> **Task statement**
Output every record below precisely as it is written.

Recorded data
-*-*-

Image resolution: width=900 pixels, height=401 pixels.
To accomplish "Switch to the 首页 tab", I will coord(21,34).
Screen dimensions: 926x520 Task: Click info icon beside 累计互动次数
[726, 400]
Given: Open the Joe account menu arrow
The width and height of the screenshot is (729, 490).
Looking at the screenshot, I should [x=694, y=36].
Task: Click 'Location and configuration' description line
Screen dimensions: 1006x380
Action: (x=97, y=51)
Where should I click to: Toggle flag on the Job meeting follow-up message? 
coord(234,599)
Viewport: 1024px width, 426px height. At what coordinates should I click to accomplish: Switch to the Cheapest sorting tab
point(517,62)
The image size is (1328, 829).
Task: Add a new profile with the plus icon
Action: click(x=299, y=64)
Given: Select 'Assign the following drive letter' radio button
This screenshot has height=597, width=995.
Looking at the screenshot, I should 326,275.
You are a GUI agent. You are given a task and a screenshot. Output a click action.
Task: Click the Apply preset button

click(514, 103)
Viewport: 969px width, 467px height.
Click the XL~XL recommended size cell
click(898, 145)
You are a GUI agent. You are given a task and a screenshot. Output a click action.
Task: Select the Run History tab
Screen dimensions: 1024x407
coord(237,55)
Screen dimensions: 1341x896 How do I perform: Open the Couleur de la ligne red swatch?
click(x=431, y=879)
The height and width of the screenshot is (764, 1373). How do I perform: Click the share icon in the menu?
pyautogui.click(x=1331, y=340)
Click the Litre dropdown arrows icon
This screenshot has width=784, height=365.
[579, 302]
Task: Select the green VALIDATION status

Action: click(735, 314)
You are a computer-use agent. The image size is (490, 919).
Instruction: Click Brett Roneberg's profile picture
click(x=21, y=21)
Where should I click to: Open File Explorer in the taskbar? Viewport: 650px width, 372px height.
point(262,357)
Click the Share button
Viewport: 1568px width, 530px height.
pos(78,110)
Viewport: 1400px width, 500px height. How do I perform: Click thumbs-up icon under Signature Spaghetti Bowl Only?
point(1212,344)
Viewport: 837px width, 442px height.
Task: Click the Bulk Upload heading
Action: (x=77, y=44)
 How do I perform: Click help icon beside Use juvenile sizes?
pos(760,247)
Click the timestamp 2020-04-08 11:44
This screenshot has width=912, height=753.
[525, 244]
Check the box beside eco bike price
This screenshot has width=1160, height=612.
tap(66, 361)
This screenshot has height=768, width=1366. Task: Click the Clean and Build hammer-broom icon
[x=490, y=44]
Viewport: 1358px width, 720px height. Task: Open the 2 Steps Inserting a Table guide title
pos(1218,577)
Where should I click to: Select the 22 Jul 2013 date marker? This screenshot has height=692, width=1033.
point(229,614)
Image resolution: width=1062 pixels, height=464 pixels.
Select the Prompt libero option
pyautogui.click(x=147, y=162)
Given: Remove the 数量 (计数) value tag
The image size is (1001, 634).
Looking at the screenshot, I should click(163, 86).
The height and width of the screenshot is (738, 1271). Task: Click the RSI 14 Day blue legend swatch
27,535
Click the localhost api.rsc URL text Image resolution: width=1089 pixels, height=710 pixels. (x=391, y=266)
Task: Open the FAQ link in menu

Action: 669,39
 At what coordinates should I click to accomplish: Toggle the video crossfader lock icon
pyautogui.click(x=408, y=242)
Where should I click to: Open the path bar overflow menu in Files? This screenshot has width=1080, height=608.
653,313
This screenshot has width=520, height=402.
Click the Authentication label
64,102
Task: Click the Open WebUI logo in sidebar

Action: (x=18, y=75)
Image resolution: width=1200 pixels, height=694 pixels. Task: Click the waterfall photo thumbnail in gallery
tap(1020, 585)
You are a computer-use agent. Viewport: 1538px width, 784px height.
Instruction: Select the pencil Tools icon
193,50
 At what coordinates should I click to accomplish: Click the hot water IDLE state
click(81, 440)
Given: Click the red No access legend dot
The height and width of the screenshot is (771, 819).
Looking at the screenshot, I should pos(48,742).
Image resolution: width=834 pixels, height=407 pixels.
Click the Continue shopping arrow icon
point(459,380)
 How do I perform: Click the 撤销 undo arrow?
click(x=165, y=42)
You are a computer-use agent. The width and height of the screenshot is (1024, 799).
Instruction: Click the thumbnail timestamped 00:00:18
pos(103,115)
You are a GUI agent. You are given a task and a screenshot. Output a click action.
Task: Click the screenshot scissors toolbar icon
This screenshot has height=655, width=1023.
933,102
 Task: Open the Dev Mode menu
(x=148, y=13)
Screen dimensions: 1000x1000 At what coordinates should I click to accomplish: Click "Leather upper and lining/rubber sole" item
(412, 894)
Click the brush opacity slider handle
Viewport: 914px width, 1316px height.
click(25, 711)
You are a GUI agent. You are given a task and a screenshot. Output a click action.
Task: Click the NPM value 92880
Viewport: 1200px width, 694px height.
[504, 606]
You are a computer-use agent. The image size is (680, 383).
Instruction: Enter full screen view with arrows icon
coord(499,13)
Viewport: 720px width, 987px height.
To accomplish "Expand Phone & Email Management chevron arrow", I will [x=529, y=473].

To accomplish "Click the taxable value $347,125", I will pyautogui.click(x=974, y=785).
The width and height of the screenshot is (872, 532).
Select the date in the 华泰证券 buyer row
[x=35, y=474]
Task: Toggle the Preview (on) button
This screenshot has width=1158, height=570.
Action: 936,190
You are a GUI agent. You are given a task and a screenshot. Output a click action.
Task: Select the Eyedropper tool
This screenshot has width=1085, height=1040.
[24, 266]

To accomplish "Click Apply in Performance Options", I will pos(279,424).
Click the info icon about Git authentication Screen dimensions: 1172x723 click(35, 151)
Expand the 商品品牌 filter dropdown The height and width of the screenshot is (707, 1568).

-*-*-

> **Solution to this exercise**
Image resolution: width=900 pixels, height=401 pixels.
To accomplish "Switch to the 首页 tab", I will coord(21,34).
Screen dimensions: 926x520 Task: Click info icon beside 累计互动次数
[726, 400]
Given: Open the Joe account menu arrow
The width and height of the screenshot is (729, 490).
Looking at the screenshot, I should [x=694, y=36].
Task: Click 'Location and configuration' description line
Screen dimensions: 1006x380
Action: (x=97, y=51)
Where should I click to: Toggle flag on the Job meeting follow-up message? 
coord(234,599)
Viewport: 1024px width, 426px height. At what coordinates should I click to accomplish: Switch to the Cheapest sorting tab
point(517,62)
The image size is (1328, 829).
Task: Add a new profile with the plus icon
Action: click(x=299, y=64)
Given: Select 'Assign the following drive letter' radio button
This screenshot has height=597, width=995.
Looking at the screenshot, I should 326,275.
You are a GUI agent. You are given a task and a screenshot. Output a click action.
Task: Click the Apply preset button

click(514, 103)
Viewport: 969px width, 467px height.
Click the XL~XL recommended size cell
click(898, 145)
You are a GUI agent. You are given a task and a screenshot. Output a click action.
Task: Select the Run History tab
Screen dimensions: 1024x407
coord(237,55)
Screen dimensions: 1341x896 How do I perform: Open the Couleur de la ligne red swatch?
click(x=431, y=879)
The height and width of the screenshot is (764, 1373). How do I perform: Click the share icon in the menu?
pyautogui.click(x=1331, y=340)
Click the Litre dropdown arrows icon
This screenshot has width=784, height=365.
[579, 302]
Task: Select the green VALIDATION status

Action: click(735, 314)
You are a computer-use agent. The image size is (490, 919).
Instruction: Click Brett Roneberg's profile picture
click(x=21, y=21)
Where should I click to: Open File Explorer in the taskbar? Viewport: 650px width, 372px height.
point(262,357)
Click the Share button
Viewport: 1568px width, 530px height.
pos(78,110)
Viewport: 1400px width, 500px height. How do I perform: Click thumbs-up icon under Signature Spaghetti Bowl Only?
point(1212,344)
Viewport: 837px width, 442px height.
Task: Click the Bulk Upload heading
Action: (x=77, y=44)
 How do I perform: Click help icon beside Use juvenile sizes?
pos(760,247)
Click the timestamp 2020-04-08 11:44
This screenshot has width=912, height=753.
[525, 244]
Check the box beside eco bike price
This screenshot has width=1160, height=612.
tap(66, 361)
This screenshot has height=768, width=1366. Task: Click the Clean and Build hammer-broom icon
[x=490, y=44]
Viewport: 1358px width, 720px height. Task: Open the 2 Steps Inserting a Table guide title
pos(1218,577)
Where should I click to: Select the 22 Jul 2013 date marker? This screenshot has height=692, width=1033.
point(229,614)
Image resolution: width=1062 pixels, height=464 pixels.
Select the Prompt libero option
pyautogui.click(x=147, y=162)
Given: Remove the 数量 (计数) value tag
The image size is (1001, 634).
Looking at the screenshot, I should click(163, 86).
The height and width of the screenshot is (738, 1271). Task: Click the RSI 14 Day blue legend swatch
27,535
Click the localhost api.rsc URL text Image resolution: width=1089 pixels, height=710 pixels. (x=391, y=266)
Task: Open the FAQ link in menu

Action: 669,39
 At what coordinates should I click to accomplish: Toggle the video crossfader lock icon
pyautogui.click(x=408, y=242)
Where should I click to: Open the path bar overflow menu in Files? This screenshot has width=1080, height=608.
653,313
This screenshot has width=520, height=402.
Click the Authentication label
64,102
Task: Click the Open WebUI logo in sidebar

Action: (x=18, y=75)
Image resolution: width=1200 pixels, height=694 pixels. Task: Click the waterfall photo thumbnail in gallery
tap(1020, 585)
You are a computer-use agent. Viewport: 1538px width, 784px height.
Instruction: Select the pencil Tools icon
193,50
 At what coordinates should I click to accomplish: Click the hot water IDLE state
click(81, 440)
Given: Click the red No access legend dot
The height and width of the screenshot is (771, 819).
Looking at the screenshot, I should pos(48,742).
Image resolution: width=834 pixels, height=407 pixels.
Click the Continue shopping arrow icon
point(459,380)
 How do I perform: Click the 撤销 undo arrow?
click(x=165, y=42)
You are a computer-use agent. The width and height of the screenshot is (1024, 799).
Instruction: Click the thumbnail timestamped 00:00:18
pos(103,115)
You are a GUI agent. You are given a task and a screenshot. Output a click action.
Task: Click the screenshot scissors toolbar icon
This screenshot has height=655, width=1023.
933,102
 Task: Open the Dev Mode menu
(x=148, y=13)
Screen dimensions: 1000x1000 At what coordinates should I click to accomplish: Click "Leather upper and lining/rubber sole" item
(412, 894)
Click the brush opacity slider handle
Viewport: 914px width, 1316px height.
click(25, 711)
You are a GUI agent. You are given a task and a screenshot. Output a click action.
Task: Click the NPM value 92880
Viewport: 1200px width, 694px height.
[504, 606]
You are a computer-use agent. The image size is (680, 383).
Instruction: Enter full screen view with arrows icon
coord(499,13)
Viewport: 720px width, 987px height.
To accomplish "Expand Phone & Email Management chevron arrow", I will [x=529, y=473].

To accomplish "Click the taxable value $347,125", I will pyautogui.click(x=974, y=785).
The width and height of the screenshot is (872, 532).
Select the date in the 华泰证券 buyer row
[x=35, y=474]
Task: Toggle the Preview (on) button
This screenshot has width=1158, height=570.
Action: 936,190
You are a GUI agent. You are given a task and a screenshot. Output a click action.
Task: Select the Eyedropper tool
This screenshot has width=1085, height=1040.
[24, 266]

To accomplish "Click Apply in Performance Options", I will pos(279,424).
Click the info icon about Git authentication Screen dimensions: 1172x723 click(35, 151)
Expand the 商品品牌 filter dropdown The height and width of the screenshot is (707, 1568).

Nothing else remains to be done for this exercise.